Portrait of an angel

Baby Angel

TheBoy and I went down after lunch to get a coffee. Actually not coffee but fruit cups, with the temperature in the 30s [90F] and the smell of bushfires just starting to be blown away by a gusty sea breeze. We saw Angel there. She looked pretty rough, the poor thing, and she looked as if she was off her meds again. I wasn’t surprised, because she was setting herself up for a hard time when I saw her last, but it was sad to see her so bad.

Angel is in her late 20s and she looks to be in her mid 30s. She would have been pretty once, before life hit her with a truck and backed over her a couple of times. She has a mental illness – I’ve never asked her what, although she’s perfectly happy to talk about it.

You’ve met a mad person now. That’s what I am. Never forget your meds that’s the secret. I’ll tell anyone you musn’t forget your meds. That’s my problem today you see my prescription’s run out. …

Her prescription runs out pretty often, but that isn’t the real trouble. She’s one of those good hearted people who nature just didn’t equip properly to live in the modern world. You can see how it goes within a few minutes of meeting her, she can’t reign in her impulses or her emotions. She doesn’t have a shell, it’s all raw and she’s vulnerable to everything.

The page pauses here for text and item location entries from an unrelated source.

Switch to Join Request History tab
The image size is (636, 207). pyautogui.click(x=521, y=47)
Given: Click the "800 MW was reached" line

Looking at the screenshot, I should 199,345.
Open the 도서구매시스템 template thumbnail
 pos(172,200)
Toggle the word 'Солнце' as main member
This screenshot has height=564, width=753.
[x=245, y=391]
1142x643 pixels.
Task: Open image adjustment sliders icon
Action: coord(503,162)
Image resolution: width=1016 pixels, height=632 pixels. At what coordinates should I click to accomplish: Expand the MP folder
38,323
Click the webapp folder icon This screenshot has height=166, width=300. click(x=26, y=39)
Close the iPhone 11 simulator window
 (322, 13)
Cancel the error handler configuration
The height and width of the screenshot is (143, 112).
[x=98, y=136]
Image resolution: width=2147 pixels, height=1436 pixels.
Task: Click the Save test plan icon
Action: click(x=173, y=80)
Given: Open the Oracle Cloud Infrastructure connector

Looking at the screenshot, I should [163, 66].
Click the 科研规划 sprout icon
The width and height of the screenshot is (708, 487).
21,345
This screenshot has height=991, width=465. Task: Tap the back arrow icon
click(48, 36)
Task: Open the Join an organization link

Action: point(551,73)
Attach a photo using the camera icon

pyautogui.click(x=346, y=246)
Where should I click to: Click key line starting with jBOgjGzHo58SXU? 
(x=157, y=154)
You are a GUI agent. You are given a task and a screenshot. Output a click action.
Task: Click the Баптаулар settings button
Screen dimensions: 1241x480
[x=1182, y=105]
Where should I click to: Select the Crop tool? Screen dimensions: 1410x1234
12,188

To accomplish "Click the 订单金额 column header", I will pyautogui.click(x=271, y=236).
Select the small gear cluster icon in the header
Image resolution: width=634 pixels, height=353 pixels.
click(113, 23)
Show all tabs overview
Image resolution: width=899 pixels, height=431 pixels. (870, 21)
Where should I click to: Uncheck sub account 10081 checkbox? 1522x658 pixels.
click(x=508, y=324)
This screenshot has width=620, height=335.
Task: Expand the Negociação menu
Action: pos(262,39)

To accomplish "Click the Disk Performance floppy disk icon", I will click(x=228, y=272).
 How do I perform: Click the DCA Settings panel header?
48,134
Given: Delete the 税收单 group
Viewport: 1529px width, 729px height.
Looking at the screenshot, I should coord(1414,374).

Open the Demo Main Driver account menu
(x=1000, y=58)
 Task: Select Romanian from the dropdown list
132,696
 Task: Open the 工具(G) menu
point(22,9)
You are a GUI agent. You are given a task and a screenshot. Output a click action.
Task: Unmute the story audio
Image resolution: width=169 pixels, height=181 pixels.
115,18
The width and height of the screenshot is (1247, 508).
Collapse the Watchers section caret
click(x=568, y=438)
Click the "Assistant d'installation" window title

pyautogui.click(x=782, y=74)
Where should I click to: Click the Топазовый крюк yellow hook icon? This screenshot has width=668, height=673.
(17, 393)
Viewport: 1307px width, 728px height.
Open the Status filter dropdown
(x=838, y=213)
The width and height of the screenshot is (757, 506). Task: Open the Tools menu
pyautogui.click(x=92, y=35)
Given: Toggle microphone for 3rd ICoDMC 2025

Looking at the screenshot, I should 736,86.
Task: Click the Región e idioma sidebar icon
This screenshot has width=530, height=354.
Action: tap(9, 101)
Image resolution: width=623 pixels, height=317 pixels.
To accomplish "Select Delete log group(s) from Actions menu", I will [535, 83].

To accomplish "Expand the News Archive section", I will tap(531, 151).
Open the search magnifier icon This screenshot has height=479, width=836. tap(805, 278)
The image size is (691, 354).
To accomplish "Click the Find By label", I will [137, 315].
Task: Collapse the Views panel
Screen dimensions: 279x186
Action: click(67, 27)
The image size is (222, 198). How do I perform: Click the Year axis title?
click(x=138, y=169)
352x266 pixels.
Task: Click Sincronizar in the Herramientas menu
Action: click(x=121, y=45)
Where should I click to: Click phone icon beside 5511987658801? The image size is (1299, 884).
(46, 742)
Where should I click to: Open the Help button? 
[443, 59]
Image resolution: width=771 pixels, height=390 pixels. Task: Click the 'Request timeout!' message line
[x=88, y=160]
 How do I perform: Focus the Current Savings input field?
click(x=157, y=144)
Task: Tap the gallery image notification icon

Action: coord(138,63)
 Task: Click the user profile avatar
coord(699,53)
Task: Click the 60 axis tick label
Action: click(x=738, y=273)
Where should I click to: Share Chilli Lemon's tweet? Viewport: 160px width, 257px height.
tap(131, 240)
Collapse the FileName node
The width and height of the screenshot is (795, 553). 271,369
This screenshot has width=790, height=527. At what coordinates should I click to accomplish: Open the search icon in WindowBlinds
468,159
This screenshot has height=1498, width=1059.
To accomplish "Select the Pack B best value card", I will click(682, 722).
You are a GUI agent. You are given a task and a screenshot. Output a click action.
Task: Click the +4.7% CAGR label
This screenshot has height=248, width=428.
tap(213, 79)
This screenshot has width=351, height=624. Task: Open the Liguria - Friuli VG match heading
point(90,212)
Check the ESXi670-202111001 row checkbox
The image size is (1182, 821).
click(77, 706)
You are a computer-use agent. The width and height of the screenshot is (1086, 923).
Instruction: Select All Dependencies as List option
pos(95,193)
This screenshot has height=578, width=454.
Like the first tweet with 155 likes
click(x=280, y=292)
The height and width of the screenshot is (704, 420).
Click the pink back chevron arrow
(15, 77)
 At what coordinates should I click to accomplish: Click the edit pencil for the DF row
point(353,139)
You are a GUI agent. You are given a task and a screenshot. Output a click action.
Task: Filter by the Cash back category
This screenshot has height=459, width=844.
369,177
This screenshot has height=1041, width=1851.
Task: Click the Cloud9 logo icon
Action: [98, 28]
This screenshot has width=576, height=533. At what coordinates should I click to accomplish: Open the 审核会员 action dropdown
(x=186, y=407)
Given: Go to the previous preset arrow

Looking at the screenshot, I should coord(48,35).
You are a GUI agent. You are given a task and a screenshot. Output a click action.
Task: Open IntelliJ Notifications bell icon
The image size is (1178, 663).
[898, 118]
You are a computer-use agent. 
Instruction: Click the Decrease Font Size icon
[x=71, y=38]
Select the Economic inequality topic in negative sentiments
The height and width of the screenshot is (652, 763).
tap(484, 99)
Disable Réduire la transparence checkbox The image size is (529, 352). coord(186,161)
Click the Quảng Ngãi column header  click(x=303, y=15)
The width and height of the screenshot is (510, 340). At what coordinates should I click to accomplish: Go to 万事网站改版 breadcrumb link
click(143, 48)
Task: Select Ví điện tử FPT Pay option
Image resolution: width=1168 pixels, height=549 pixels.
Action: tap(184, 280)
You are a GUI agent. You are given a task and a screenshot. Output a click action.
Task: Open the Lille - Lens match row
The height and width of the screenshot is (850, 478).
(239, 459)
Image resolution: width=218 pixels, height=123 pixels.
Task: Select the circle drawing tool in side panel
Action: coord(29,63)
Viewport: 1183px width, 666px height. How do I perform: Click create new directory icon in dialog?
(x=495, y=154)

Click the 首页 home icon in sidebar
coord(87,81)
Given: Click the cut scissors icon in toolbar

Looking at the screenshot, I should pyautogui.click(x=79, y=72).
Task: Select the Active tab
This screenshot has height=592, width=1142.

I doubt she can stick at a job, keep her temper, or handle alchohol. I doubt she can protect herself from any scammer, user, or shark. I’m sure the system, one way or another and in spite of the best help those who love her can provide, has chewed her up and spat her out since she first went to school. She’s had four children but

Social services took them away from me. Straight away, I didn’t get to keep any of ‘em. My mother saved me though, ‘cos she adopted the youngest one, so I get to see him. That’s what saved me. My mother she’s great you know?

That’s what’s messing with her at the moment. She told me a month ago when I ran into her in a doctor’s waiting room. She wanted to get her birth control taken out, because she wanted another child. Well she was facing a problem with medicine but she was facing a bigger problem too

Any guy will do, but I’m choosing a good one and then I’m having nothing more to do with him. That was my problem last time, the bloody dad.

I don’t know where to start with this, actually, I was thinking about it all through my fruit cup. One thing I’m sure of is that we all have a responsibility for the Angels among us. She came in and out from her table outside maybe twenty times in half an hour, and every time she chatted to customers and made life difficult for the waiting staff. The biggest difficulty is the pain in her eyes – it makes her scary and people turn away.

The people in the café were patient with her, though. That’s one reason I like the place; they get more than their share of eccentrics and they’re not too proud to treat them all like human beings no matter how much extra trouble it takes.